**Activity:** Your output must match the records exactly, line for line.

[[ Data to use open ]]

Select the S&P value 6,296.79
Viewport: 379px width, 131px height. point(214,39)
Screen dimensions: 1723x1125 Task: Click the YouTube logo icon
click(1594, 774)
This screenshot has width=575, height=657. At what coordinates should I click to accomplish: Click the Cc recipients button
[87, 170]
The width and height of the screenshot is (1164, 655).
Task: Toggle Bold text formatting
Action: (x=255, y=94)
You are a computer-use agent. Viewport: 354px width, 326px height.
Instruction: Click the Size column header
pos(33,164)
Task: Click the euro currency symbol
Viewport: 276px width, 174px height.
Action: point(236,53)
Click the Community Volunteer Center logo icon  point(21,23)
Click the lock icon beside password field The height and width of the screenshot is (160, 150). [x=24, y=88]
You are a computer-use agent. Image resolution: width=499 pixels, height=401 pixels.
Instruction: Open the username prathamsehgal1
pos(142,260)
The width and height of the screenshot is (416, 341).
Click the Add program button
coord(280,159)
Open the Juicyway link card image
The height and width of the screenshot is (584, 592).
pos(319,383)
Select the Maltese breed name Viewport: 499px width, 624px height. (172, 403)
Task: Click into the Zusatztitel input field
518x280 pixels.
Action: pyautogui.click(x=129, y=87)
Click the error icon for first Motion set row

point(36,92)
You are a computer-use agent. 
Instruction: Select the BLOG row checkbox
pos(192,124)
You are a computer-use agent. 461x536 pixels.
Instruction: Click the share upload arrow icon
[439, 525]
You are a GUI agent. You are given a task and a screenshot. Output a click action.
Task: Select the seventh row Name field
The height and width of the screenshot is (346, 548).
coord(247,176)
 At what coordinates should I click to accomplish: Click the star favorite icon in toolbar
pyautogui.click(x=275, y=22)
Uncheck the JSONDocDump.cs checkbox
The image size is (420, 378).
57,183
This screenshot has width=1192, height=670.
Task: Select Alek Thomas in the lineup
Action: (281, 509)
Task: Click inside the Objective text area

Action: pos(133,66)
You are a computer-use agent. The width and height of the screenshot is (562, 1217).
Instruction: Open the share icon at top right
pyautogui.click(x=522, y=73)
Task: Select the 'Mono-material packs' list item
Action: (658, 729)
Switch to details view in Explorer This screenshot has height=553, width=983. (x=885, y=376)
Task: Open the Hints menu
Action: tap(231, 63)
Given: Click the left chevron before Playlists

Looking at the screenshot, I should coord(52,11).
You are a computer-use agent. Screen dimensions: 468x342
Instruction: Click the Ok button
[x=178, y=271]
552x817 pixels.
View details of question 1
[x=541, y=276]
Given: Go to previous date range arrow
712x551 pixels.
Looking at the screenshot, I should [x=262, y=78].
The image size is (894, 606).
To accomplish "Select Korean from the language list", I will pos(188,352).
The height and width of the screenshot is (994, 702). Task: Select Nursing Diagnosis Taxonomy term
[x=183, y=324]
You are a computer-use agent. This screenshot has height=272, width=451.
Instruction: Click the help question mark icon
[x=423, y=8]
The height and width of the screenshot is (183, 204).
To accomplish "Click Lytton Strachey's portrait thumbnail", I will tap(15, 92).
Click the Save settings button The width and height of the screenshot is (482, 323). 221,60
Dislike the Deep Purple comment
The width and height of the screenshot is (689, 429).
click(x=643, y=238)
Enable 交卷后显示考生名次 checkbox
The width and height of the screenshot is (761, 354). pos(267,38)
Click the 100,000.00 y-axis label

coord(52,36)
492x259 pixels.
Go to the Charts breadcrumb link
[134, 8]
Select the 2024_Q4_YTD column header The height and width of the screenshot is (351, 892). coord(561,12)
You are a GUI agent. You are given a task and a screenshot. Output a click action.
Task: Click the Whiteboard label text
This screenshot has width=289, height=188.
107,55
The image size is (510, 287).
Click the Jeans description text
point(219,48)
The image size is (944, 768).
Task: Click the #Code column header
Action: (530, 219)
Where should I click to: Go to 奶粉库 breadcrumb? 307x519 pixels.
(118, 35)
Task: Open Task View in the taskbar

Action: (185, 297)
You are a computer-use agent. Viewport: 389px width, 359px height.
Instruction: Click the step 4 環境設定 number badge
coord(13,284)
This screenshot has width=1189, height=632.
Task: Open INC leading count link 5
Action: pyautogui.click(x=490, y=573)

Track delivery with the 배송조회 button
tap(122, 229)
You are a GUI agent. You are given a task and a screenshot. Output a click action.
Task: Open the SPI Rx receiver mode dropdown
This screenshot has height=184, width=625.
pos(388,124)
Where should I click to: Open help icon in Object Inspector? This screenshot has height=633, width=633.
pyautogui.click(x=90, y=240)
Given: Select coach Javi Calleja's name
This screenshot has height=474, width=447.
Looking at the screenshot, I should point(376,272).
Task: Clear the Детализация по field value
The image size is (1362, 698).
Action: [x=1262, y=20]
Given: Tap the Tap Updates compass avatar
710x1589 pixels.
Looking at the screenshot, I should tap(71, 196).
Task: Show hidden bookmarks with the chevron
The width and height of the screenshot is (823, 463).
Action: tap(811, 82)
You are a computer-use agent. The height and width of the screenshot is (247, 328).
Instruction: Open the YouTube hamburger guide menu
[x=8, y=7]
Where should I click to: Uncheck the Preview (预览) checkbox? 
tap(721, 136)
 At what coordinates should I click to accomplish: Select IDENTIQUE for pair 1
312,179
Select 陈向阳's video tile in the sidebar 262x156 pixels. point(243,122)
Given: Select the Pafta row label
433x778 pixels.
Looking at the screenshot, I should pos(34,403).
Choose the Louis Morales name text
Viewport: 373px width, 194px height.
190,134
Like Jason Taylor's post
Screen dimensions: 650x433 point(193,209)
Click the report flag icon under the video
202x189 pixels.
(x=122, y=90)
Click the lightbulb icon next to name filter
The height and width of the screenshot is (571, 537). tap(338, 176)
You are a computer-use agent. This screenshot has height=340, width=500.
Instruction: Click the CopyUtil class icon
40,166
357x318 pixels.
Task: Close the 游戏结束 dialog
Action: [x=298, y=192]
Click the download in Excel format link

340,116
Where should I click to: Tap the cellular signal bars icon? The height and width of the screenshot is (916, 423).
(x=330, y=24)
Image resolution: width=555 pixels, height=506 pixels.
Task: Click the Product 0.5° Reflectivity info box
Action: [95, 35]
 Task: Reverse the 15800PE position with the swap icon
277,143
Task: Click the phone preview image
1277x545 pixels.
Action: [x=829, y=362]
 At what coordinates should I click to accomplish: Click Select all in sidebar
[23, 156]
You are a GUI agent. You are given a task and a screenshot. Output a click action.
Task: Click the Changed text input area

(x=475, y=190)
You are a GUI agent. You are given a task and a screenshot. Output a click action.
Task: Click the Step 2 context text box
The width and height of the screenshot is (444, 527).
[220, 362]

[[ Data to use closed ]]

**Task solution:**
Select the S&P value 6,296.79
Viewport: 379px width, 131px height. point(214,39)
Screen dimensions: 1723x1125 Task: Click the YouTube logo icon
click(1594, 774)
This screenshot has width=575, height=657. At what coordinates should I click to accomplish: Click the Cc recipients button
[87, 170]
The width and height of the screenshot is (1164, 655).
Task: Toggle Bold text formatting
Action: (x=255, y=94)
You are a computer-use agent. Viewport: 354px width, 326px height.
Instruction: Click the Size column header
pos(33,164)
Task: Click the euro currency symbol
Viewport: 276px width, 174px height.
Action: point(236,53)
Click the Community Volunteer Center logo icon  point(21,23)
Click the lock icon beside password field The height and width of the screenshot is (160, 150). [x=24, y=88]
You are a computer-use agent. Image resolution: width=499 pixels, height=401 pixels.
Instruction: Open the username prathamsehgal1
pos(142,260)
The width and height of the screenshot is (416, 341).
Click the Add program button
coord(280,159)
Open the Juicyway link card image
The height and width of the screenshot is (584, 592).
pos(319,383)
Select the Maltese breed name Viewport: 499px width, 624px height. (172, 403)
Task: Click into the Zusatztitel input field
518x280 pixels.
Action: pyautogui.click(x=129, y=87)
Click the error icon for first Motion set row

point(36,92)
You are a computer-use agent. 
Instruction: Select the BLOG row checkbox
pos(192,124)
You are a computer-use agent. 461x536 pixels.
Instruction: Click the share upload arrow icon
[439, 525]
You are a GUI agent. You are given a task and a screenshot. Output a click action.
Task: Select the seventh row Name field
The height and width of the screenshot is (346, 548).
coord(247,176)
 At what coordinates should I click to accomplish: Click the star favorite icon in toolbar
pyautogui.click(x=275, y=22)
Uncheck the JSONDocDump.cs checkbox
The image size is (420, 378).
57,183
This screenshot has width=1192, height=670.
Task: Select Alek Thomas in the lineup
Action: (281, 509)
Task: Click inside the Objective text area

Action: pos(133,66)
You are a computer-use agent. The width and height of the screenshot is (562, 1217).
Instruction: Open the share icon at top right
pyautogui.click(x=522, y=73)
Task: Select the 'Mono-material packs' list item
Action: (658, 729)
Switch to details view in Explorer This screenshot has height=553, width=983. (x=885, y=376)
Task: Open the Hints menu
Action: tap(231, 63)
Given: Click the left chevron before Playlists

Looking at the screenshot, I should coord(52,11).
You are a computer-use agent. Screen dimensions: 468x342
Instruction: Click the Ok button
[x=178, y=271]
552x817 pixels.
View details of question 1
[x=541, y=276]
Given: Go to previous date range arrow
712x551 pixels.
Looking at the screenshot, I should [x=262, y=78].
The image size is (894, 606).
To accomplish "Select Korean from the language list", I will pos(188,352).
The height and width of the screenshot is (994, 702). Task: Select Nursing Diagnosis Taxonomy term
[x=183, y=324]
You are a computer-use agent. This screenshot has height=272, width=451.
Instruction: Click the help question mark icon
[x=423, y=8]
The height and width of the screenshot is (183, 204).
To accomplish "Click Lytton Strachey's portrait thumbnail", I will tap(15, 92).
Click the Save settings button The width and height of the screenshot is (482, 323). 221,60
Dislike the Deep Purple comment
The width and height of the screenshot is (689, 429).
click(x=643, y=238)
Enable 交卷后显示考生名次 checkbox
The width and height of the screenshot is (761, 354). pos(267,38)
Click the 100,000.00 y-axis label

coord(52,36)
492x259 pixels.
Go to the Charts breadcrumb link
[134, 8]
Select the 2024_Q4_YTD column header The height and width of the screenshot is (351, 892). coord(561,12)
You are a GUI agent. You are given a task and a screenshot. Output a click action.
Task: Click the Whiteboard label text
This screenshot has width=289, height=188.
107,55
The image size is (510, 287).
Click the Jeans description text
point(219,48)
The image size is (944, 768).
Task: Click the #Code column header
Action: (530, 219)
Where should I click to: Go to 奶粉库 breadcrumb? 307x519 pixels.
(118, 35)
Task: Open Task View in the taskbar

Action: (185, 297)
You are a computer-use agent. Viewport: 389px width, 359px height.
Instruction: Click the step 4 環境設定 number badge
coord(13,284)
This screenshot has width=1189, height=632.
Task: Open INC leading count link 5
Action: pyautogui.click(x=490, y=573)

Track delivery with the 배송조회 button
tap(122, 229)
You are a GUI agent. You are given a task and a screenshot. Output a click action.
Task: Open the SPI Rx receiver mode dropdown
This screenshot has height=184, width=625.
pos(388,124)
Where should I click to: Open help icon in Object Inspector? This screenshot has height=633, width=633.
pyautogui.click(x=90, y=240)
Given: Select coach Javi Calleja's name
This screenshot has height=474, width=447.
Looking at the screenshot, I should point(376,272).
Task: Clear the Детализация по field value
The image size is (1362, 698).
Action: [x=1262, y=20]
Given: Tap the Tap Updates compass avatar
710x1589 pixels.
Looking at the screenshot, I should tap(71, 196).
Task: Show hidden bookmarks with the chevron
The width and height of the screenshot is (823, 463).
Action: tap(811, 82)
You are a computer-use agent. The height and width of the screenshot is (247, 328).
Instruction: Open the YouTube hamburger guide menu
[x=8, y=7]
Where should I click to: Uncheck the Preview (预览) checkbox? 
tap(721, 136)
 At what coordinates should I click to accomplish: Select IDENTIQUE for pair 1
312,179
Select 陈向阳's video tile in the sidebar 262x156 pixels. point(243,122)
Given: Select the Pafta row label
433x778 pixels.
Looking at the screenshot, I should pos(34,403).
Choose the Louis Morales name text
Viewport: 373px width, 194px height.
190,134
Like Jason Taylor's post
Screen dimensions: 650x433 point(193,209)
Click the report flag icon under the video
202x189 pixels.
(x=122, y=90)
Click the lightbulb icon next to name filter
The height and width of the screenshot is (571, 537). tap(338, 176)
You are a computer-use agent. This screenshot has height=340, width=500.
Instruction: Click the CopyUtil class icon
40,166
357x318 pixels.
Task: Close the 游戏结束 dialog
Action: [x=298, y=192]
Click the download in Excel format link

340,116
Where should I click to: Tap the cellular signal bars icon? The height and width of the screenshot is (916, 423).
(x=330, y=24)
Image resolution: width=555 pixels, height=506 pixels.
Task: Click the Product 0.5° Reflectivity info box
Action: [95, 35]
 Task: Reverse the 15800PE position with the swap icon
277,143
Task: Click the phone preview image
1277x545 pixels.
Action: [x=829, y=362]
 At what coordinates should I click to accomplish: Click Select all in sidebar
[23, 156]
You are a GUI agent. You are given a task and a screenshot. Output a click action.
Task: Click the Changed text input area

(x=475, y=190)
You are a GUI agent. You are given a task and a screenshot. Output a click action.
Task: Click the Step 2 context text box
The width and height of the screenshot is (444, 527).
[220, 362]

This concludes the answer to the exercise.